And thanks so much for the overall theme! I guess it was both words/images and reality but I hadn't really spelled it out anywhere.
*smooches again*
Hah, and I might have known about the photography connection, you Bellaminger!
(no subject)
Date: 2003-09-30 02:05 pm (UTC)Apologies if you have already seen these. And I think your class sounds fascinating!
(no subject)
Date: 2003-10-01 01:52 am (UTC)Where have you been? *giggles and rolls eyes*
Orli is clearly a total and utter fanboy of his cool cuz. And it's the only photo I've ever seen where it's the other man who does the hugging and the fondling while Orlando just stands there, looking sheepish and glowing in the reflected coolness.
(no subject)
Date: 2003-10-01 09:33 am (UTC)And it's the only photo I've ever seen where it's the other man who does the hugging and the fondling while Orlando just stands there, looking sheepish and glowing in the reflected coolness.

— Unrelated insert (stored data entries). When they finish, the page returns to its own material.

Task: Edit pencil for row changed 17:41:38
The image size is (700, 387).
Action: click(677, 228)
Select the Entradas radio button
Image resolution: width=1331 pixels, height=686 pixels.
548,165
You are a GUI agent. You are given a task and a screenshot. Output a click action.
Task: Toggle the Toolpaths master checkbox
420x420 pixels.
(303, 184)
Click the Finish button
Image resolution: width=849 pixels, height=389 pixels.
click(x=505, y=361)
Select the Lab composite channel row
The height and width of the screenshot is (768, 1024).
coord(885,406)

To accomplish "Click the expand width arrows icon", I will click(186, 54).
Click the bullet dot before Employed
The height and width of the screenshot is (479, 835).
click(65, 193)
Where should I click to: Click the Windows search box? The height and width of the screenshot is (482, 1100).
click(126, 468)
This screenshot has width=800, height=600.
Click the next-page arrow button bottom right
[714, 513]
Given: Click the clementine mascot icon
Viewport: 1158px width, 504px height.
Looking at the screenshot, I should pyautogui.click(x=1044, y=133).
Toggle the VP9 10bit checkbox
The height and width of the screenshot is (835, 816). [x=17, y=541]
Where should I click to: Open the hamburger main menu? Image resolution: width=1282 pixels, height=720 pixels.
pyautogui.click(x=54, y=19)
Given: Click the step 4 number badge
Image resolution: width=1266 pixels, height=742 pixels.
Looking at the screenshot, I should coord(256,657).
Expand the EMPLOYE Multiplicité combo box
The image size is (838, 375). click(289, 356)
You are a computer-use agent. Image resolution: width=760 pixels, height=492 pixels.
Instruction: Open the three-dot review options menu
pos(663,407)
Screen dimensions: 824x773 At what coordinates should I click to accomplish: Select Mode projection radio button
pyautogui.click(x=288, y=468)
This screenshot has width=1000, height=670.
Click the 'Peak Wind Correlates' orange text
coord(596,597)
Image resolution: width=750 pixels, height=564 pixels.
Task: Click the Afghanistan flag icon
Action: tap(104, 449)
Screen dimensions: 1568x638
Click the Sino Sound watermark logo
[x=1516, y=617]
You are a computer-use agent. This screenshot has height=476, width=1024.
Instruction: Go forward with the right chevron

Indeed, except the hugs and fondles look quite possessive, don't you think? Maybe it's just because the "other guy" isn't usually so much bigger than Orlando. It still makes me think that you should include Bast in a story, because you'd do something interesting with the glint in his eye and fuzzy in his coat - and sheepish glowing Orlando too. I wish I had cousins who wore faux snakeskin and leopardprint!
(no subject)
Date: 2003-10-01 11:21 am (UTC)Except I'm not sure, he's not really in the public eye as such so am having ethical (??? wtf 11!!) qualms.
(no subject)
Date: 2003-10-01 11:38 am (UTC)but if you did happen to write something in a weak moment, maybe you could just show it to me???
(no subject)
Date: 2003-10-01 01:10 pm (UTC)Yes, okay!
(no subject)
Date: 2003-10-01 02:18 pm (UTC)You've seen Orlando on the new Graham Norton, right? Talking about kissing - "to tongue or not to tongue"?
(no subject)
Date: 2003-10-02 12:40 pm (UTC)(no subject)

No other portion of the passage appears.